Estrogen receptor-β regulates psoriasin (S100A7) in human breast cancer

We have previously observed a paradoxical relationship of the psoriasin/S100A7 gene with estrogen response in-vitro in ER alpha positive cells but its association with ER alpha negative status in-vivo raising the possibility that S100A7 might be regulated by ER beta in breast cancer. Using doxycycline- inducible ERb and ERa expressing MCF- 7 cells the hypothesis that psoriasin/ S100A7 is ER beta regulated was investigated To explore the relationship between psoriasin/ S100A7 and ER beta expression in- vivo, we also assessed a cohort of 233 ER alpha negative breast tumors using tissue microarrays and immunohistochemistry. Psoriasin/ S100A7 was increased by 17 beta- estradiol ( E2) following ER beta induction, in several clones of ER beta over- expressing but not in the original MCF- 7 cells, nor clones overexpressing ER alpha. The effect of E2 on psoriasin/ S100A7 was inhibited by 4- hydroxytamoxifen and ICI 182780 but not with a selective ER alpha antagonist. An ER beta selective- agonist but not an ER alpha selective- agonist, induced psoriasin/ S100A7. This induction still occurred after stable down- regulation of ER alpha using siRNA in ER beta inducible cells. E2 increased psoriasin/ S100A7 mRNA but cycloheximide treatment inhibited this effect.

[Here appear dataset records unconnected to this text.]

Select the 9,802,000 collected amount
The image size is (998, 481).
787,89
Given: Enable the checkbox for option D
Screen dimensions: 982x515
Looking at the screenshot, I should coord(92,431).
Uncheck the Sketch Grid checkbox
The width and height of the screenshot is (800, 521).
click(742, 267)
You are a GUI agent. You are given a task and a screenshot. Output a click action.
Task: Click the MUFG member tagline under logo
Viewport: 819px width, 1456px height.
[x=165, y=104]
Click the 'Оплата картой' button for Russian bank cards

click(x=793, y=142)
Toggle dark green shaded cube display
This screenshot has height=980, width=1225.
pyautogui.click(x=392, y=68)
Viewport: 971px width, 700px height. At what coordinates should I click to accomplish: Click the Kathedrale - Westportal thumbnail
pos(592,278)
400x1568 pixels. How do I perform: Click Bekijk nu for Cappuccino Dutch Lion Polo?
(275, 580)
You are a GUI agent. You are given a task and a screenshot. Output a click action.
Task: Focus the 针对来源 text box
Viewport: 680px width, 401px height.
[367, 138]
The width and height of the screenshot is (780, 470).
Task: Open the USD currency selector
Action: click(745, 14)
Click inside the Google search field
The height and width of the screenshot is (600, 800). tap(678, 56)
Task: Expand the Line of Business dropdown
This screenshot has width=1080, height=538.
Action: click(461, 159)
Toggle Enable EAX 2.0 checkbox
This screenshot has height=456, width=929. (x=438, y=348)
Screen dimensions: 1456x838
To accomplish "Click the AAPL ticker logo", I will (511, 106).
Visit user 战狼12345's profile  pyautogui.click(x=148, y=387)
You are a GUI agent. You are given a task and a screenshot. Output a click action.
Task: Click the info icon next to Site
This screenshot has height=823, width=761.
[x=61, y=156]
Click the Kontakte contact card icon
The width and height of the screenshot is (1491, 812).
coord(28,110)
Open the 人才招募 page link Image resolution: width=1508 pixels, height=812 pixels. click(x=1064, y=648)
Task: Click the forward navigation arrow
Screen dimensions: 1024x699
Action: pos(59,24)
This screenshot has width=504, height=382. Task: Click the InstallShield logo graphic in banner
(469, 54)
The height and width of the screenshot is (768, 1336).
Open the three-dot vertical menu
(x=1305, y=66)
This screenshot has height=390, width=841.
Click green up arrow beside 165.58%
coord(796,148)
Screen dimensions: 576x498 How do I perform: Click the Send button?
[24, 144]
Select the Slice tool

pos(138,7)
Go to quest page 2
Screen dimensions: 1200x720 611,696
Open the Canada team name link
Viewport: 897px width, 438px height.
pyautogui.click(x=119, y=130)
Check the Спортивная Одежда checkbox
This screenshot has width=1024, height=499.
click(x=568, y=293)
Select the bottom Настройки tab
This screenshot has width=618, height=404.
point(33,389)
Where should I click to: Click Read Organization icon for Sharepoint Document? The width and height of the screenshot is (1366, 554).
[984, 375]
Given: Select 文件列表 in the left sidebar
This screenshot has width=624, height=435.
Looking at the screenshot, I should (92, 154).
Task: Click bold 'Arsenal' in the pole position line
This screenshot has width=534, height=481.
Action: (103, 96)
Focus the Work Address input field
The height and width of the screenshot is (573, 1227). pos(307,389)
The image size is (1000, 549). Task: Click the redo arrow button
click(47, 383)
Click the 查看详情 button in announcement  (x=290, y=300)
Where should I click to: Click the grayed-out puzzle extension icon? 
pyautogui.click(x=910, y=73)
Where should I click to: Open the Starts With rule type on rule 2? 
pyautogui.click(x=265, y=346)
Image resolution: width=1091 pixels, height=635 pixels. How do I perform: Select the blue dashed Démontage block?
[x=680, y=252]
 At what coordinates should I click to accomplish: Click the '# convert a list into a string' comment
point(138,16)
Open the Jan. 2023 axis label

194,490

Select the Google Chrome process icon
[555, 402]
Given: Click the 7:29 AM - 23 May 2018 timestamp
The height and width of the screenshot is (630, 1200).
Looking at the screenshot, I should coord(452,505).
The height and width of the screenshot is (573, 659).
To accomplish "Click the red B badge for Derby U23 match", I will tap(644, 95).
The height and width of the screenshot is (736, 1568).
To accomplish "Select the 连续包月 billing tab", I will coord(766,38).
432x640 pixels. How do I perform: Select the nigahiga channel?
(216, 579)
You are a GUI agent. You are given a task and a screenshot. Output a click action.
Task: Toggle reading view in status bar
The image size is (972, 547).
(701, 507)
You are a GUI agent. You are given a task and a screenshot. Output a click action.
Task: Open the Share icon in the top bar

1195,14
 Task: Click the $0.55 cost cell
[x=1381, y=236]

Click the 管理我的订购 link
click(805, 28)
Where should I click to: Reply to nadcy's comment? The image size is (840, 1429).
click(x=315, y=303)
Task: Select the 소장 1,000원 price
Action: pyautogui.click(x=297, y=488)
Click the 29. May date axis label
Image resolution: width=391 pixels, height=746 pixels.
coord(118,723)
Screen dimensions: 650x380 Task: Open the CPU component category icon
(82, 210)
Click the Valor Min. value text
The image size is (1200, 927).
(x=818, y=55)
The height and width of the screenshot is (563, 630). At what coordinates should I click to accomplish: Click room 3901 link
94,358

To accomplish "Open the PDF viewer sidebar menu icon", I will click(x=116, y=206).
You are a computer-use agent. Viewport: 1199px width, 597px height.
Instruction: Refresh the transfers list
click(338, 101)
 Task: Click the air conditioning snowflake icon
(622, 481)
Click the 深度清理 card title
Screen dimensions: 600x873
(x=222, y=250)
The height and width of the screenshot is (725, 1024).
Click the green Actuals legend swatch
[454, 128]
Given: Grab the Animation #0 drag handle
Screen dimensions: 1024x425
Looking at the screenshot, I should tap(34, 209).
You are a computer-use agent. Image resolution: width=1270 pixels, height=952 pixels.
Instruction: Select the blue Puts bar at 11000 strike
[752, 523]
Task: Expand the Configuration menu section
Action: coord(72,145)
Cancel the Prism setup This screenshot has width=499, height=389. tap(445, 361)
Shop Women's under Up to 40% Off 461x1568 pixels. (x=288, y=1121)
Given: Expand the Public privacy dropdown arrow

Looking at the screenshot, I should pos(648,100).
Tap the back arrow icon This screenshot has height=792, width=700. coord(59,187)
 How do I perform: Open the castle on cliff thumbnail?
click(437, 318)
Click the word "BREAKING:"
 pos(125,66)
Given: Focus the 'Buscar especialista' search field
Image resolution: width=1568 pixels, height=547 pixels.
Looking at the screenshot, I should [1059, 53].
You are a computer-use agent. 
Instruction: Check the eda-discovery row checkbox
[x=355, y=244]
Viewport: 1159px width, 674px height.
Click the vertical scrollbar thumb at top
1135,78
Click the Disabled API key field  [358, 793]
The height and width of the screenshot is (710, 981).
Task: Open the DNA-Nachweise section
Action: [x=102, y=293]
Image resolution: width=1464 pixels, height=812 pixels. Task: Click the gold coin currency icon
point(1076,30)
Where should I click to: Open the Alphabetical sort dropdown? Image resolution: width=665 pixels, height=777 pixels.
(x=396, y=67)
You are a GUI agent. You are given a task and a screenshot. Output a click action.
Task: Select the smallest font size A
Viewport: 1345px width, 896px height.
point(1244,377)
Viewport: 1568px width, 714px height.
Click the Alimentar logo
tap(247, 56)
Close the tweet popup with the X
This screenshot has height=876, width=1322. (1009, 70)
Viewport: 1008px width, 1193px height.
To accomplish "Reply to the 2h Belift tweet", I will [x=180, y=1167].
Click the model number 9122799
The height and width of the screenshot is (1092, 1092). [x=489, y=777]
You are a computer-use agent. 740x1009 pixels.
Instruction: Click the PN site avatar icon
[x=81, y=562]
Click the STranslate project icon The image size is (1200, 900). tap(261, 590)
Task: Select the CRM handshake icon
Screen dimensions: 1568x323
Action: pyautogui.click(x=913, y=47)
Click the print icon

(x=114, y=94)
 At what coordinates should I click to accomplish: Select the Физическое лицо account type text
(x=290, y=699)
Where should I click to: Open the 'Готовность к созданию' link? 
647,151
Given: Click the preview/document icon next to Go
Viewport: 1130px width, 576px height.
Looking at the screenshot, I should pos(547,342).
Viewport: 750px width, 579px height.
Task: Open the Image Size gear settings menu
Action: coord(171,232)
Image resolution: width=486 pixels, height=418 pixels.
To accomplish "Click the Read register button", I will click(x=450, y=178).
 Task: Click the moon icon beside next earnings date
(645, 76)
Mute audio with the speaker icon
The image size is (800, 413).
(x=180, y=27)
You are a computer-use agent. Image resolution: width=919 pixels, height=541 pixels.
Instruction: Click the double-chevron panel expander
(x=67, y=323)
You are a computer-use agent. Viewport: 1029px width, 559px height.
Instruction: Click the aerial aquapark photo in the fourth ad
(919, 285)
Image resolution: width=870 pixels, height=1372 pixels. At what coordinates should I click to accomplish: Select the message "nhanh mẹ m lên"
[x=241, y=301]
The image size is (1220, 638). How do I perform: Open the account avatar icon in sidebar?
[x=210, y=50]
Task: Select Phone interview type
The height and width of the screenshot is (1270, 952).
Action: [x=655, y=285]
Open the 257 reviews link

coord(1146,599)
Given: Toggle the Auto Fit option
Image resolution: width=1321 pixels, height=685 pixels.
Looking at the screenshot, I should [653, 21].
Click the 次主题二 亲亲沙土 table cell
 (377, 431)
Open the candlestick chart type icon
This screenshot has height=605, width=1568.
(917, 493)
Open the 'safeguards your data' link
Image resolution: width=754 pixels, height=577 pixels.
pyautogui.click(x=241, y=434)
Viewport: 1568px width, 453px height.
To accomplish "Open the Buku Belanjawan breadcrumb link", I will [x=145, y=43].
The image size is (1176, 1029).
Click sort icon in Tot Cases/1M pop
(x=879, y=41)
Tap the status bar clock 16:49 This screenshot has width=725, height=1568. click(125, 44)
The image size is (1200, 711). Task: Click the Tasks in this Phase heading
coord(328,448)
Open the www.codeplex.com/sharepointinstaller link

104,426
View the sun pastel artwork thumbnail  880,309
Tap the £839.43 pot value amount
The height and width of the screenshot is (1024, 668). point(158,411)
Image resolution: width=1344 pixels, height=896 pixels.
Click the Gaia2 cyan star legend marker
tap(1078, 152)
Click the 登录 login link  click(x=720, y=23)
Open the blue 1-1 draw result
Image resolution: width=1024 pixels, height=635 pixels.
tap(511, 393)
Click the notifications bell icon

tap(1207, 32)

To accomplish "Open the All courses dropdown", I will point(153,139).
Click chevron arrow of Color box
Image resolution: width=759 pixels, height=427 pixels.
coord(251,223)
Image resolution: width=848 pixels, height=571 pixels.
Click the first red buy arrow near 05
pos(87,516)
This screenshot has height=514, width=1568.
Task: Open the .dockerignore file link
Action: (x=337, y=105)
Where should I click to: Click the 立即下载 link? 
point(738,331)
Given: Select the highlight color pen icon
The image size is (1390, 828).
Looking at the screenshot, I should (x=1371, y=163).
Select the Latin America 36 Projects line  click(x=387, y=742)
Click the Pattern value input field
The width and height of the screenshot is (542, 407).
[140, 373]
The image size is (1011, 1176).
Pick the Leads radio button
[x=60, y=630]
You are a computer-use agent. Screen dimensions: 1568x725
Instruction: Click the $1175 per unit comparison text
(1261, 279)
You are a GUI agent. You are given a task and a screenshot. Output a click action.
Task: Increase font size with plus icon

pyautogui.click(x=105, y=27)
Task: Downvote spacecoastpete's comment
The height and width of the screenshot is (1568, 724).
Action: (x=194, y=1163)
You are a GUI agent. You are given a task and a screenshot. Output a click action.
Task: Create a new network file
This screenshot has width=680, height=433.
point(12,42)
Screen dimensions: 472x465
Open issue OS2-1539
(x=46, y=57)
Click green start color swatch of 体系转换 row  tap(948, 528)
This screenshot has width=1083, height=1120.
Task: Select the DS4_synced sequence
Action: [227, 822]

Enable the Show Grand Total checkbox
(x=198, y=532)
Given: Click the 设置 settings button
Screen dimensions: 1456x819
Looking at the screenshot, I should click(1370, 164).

A relationship between ER beta and psoriasin/ S100A7 was observed in the p53 immunohistochemically negative subset of invasive breast tumors in- vivo ( r = 0.225, p = 0.046, n = 79). In conclusion we demonstrate that E2 induction of psoriasin/ S100A7 can be specifically regulated through ER beta in- vitro and associated with ER beta in- vivo. These data support the hypothesis that psoriasin/ S100A7 is specifically regulated by ER beta activity and could be useful to guide future therapies targeting ER beta in certain phenotypic subsets of breast cancers in-vivo.